Last year I had the l the pleasure of reviewing Logic of English’s program Essentials with my son, David. You can see that review here. Through this program he has continued to make significant progress, in spite of his dysgraphia. This made me curious. What if I’d had a similar program when he was younger? Could it have alleviated the problem? Could we have avoided all the years of time wasted with little to no progress?
So I decided to reach out to LOE and ask to review their younger children materials (called Foundations) with Daniel (6) and Rebecca (4). They graciously provided me with a copy of their complete curriculum in exchange for my honest review. So, here goes:
Right out of the box, my children enjoyed it. The books were colorful, engaging, and easy to use. As a mom, i have hesitated using intensive phonics at a young age because it seemed so intimidating. After the lessons learned with my older student, I decided it was worth it. The good news is, the material, while intensive, is presented in a simple to follow manner. Each day’s lessons are clearly laid out in the teacher’s manual. The student book is not cluttered with a lot of unnecessary items, either.
Each day includes helping the student learn using all the learning methods- auditory, visually, and activity based. Each day includes review games (that don’t take tons of time or lots of little objects I had to gather). My children BOTH look forward to the lessons.
Daniel (6) is already reading at a first grade level before we began the program. But it’s been my experience that reading does not always translate to good spelling and writing skills. So I started him in foundations A, but did two lessons per day. He has been flying through the lessons and enjoying them very much. If you ask him what his favorite school is, he says “writing.” He is especially drawn to the games. So far, nothing is a struggle for him and he is easily retaining everything we are doing. I could have started him in B, probably, but I am actually enjoying making sure there is nothing basic skipped before we move forward, and he enjoys the lessons so much, I am glad we did this one first.
Rebecca (4) is just learning to read, barely.
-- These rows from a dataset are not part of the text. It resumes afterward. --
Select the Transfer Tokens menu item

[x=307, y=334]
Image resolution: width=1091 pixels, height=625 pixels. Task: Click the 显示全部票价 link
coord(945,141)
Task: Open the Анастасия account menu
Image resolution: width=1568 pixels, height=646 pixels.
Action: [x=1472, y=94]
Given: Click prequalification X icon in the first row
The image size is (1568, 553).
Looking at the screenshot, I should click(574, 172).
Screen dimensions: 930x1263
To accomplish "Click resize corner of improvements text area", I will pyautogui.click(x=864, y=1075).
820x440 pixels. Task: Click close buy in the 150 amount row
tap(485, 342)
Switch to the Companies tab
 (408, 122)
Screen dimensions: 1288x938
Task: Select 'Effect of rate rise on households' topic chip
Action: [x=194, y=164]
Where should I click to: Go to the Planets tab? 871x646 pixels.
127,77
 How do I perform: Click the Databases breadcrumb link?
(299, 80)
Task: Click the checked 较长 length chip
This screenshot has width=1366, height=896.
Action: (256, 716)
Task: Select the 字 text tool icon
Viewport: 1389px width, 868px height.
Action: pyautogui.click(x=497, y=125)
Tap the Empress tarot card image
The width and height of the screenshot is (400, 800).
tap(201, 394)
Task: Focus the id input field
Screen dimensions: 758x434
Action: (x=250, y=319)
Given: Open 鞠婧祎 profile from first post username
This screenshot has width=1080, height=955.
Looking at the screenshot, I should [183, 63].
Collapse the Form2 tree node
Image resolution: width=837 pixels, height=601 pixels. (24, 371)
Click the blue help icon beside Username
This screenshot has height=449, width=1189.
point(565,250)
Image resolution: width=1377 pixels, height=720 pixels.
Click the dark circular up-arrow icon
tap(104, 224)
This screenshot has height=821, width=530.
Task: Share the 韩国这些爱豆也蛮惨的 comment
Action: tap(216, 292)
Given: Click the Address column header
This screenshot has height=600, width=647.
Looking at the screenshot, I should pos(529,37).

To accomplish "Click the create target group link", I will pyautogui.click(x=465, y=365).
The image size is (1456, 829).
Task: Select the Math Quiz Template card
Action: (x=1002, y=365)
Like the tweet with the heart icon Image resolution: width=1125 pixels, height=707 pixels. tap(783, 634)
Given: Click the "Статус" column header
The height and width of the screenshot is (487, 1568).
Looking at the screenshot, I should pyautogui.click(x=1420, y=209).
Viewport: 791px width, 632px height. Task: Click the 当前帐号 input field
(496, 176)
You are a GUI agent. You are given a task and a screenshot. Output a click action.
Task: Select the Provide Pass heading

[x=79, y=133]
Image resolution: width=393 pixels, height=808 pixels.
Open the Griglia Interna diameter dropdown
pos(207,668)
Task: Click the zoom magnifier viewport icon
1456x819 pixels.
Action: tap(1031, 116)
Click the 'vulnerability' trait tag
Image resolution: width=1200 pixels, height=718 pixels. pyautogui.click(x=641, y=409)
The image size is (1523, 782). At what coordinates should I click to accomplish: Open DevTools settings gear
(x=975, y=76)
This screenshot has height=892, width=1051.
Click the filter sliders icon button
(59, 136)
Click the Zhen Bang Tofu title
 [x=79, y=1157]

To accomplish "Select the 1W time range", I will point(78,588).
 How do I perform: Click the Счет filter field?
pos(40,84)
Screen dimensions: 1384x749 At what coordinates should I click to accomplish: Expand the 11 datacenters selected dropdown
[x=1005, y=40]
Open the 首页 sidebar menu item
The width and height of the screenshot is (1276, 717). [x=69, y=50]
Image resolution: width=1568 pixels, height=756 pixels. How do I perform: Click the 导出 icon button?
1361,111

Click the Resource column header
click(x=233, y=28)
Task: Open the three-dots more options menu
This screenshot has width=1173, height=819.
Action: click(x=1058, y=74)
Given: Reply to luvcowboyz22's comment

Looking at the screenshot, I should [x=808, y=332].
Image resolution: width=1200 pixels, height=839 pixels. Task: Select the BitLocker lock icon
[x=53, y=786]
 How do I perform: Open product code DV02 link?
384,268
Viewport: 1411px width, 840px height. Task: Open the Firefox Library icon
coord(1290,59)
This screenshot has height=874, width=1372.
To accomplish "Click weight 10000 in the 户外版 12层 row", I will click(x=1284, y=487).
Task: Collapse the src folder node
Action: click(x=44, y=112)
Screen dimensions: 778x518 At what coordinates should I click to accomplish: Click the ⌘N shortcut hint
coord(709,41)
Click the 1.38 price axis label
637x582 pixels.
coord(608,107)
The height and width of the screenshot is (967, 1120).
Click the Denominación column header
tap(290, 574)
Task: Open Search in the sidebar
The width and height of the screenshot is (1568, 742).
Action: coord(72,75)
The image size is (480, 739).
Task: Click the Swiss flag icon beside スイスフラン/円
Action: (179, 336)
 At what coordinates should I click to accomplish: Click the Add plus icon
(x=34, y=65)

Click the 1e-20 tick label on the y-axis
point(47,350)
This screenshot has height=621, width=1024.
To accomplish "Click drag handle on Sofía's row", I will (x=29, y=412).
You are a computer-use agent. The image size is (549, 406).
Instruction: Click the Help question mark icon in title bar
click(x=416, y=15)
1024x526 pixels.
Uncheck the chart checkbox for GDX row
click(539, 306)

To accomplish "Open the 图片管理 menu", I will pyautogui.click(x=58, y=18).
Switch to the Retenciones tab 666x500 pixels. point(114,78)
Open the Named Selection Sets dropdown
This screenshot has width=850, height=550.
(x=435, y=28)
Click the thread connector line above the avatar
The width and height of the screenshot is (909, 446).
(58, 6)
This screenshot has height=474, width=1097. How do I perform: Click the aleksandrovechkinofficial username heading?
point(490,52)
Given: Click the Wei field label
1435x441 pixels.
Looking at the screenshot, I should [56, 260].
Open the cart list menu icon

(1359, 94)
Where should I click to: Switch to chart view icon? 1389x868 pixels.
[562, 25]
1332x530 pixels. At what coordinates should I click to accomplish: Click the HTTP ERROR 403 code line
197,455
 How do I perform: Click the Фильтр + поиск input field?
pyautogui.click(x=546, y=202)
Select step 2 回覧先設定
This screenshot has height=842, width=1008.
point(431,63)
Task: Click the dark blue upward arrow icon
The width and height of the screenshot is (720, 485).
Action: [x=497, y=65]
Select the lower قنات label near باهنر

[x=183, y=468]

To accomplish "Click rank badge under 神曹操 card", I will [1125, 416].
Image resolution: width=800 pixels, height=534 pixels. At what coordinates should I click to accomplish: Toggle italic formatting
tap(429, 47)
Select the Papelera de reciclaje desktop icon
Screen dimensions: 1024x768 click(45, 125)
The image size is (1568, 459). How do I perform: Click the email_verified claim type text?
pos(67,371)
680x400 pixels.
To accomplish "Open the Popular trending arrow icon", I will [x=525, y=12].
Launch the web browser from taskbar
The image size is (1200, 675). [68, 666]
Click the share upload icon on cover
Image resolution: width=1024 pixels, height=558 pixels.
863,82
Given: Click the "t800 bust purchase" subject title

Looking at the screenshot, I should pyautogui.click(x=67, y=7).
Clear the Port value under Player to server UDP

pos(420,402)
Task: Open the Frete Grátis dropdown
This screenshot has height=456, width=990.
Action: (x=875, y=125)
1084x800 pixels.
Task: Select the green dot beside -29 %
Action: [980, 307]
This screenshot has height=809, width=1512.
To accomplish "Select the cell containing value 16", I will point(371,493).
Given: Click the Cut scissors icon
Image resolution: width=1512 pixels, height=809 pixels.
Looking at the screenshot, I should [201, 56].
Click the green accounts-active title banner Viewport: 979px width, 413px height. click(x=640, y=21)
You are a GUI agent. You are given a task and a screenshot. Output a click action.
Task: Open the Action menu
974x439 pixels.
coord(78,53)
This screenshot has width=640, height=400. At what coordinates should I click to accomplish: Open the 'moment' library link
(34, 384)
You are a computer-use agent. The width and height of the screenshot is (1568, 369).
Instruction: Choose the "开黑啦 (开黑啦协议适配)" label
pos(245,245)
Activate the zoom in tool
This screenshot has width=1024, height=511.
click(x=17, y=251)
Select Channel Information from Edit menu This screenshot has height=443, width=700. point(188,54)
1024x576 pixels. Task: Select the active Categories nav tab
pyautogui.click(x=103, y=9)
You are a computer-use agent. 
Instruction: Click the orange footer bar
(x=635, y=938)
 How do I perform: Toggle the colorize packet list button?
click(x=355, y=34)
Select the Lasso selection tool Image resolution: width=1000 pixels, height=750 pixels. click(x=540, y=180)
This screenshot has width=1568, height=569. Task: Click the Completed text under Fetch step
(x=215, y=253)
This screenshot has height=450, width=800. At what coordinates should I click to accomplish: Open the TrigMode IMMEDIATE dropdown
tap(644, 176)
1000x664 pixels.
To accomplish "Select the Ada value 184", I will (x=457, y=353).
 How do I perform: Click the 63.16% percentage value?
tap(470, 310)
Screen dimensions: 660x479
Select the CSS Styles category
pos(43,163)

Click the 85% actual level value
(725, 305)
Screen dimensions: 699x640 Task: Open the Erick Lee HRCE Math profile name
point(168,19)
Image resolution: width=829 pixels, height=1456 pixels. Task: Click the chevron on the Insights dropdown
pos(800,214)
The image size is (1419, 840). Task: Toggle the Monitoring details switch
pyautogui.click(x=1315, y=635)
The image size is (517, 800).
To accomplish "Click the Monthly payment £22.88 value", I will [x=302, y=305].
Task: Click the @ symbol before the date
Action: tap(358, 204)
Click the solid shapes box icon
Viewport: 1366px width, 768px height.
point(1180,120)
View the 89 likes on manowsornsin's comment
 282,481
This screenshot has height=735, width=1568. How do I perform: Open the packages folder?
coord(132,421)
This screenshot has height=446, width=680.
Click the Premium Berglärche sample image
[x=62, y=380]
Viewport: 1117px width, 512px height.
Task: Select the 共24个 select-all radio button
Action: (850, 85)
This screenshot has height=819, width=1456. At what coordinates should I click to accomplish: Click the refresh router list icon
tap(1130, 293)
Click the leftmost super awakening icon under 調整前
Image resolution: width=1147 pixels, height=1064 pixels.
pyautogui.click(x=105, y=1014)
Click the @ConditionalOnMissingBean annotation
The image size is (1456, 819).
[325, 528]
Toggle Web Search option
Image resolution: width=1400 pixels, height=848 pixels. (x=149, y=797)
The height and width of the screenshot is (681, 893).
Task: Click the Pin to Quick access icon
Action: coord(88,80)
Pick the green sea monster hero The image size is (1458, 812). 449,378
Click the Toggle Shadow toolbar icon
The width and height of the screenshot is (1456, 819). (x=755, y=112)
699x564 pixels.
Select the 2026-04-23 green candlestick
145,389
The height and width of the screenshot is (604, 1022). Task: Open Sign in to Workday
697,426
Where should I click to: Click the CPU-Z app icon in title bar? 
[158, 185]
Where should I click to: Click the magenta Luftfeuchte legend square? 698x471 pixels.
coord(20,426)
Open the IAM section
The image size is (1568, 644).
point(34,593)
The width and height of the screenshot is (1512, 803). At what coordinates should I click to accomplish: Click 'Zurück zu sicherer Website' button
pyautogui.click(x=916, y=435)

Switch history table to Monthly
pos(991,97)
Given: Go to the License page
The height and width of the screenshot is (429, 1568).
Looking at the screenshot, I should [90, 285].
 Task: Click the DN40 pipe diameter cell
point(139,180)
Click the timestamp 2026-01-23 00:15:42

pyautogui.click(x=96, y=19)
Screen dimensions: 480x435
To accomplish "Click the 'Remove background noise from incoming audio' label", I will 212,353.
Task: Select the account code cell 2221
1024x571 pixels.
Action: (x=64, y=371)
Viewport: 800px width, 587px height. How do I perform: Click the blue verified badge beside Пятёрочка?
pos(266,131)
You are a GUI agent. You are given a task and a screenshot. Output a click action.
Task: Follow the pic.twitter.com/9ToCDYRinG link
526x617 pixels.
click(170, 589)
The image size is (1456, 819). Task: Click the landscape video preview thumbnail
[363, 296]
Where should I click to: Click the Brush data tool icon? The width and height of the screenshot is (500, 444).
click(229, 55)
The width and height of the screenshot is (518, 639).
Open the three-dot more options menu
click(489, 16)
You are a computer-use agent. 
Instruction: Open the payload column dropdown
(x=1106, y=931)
We started A with her and have moved at the pace of about three lessons per week. She could do more, but my schedule won’t allow it. With her, some of the concepts are easy and quick to remember and some are harder. She struggled with combining sounds into words. For example, if I segment T-A-B-L-E, she could not easily combine the sounds, even if I tried this over and over. Since it was a very small part of the lessons, I just let her try it a few times, then gave her the answer then presented it again, having her repeat the answer.
This concerned me a bit- if she was struggling with this, should I continue with the rest of the lessons? She continued to ask me to do English class, so i went ahead anyway. After about 6 lessons, she finally turned a corner and was able to do it! I am glad we did not stop the whole program over this one part.
Both children look forward to the lessons, and both are quickly improving in letter and sound recognition and spelling words as well. I am going to continue using this program until they have completed it!
I also wanted to be sure to mention that they have phone and iPad apps that may be very appealing to your family. We use this to reinforce the phonograms during times when we are away from the home. Because Rebecca has some vision problems, we strictly limit all screen time for her, so we do not use it much, but the boys love it and have made significant progress using it. This is great of you have youngsters who really like apps, and it even helped me firm up some of the trickier ones for David as I was working with him.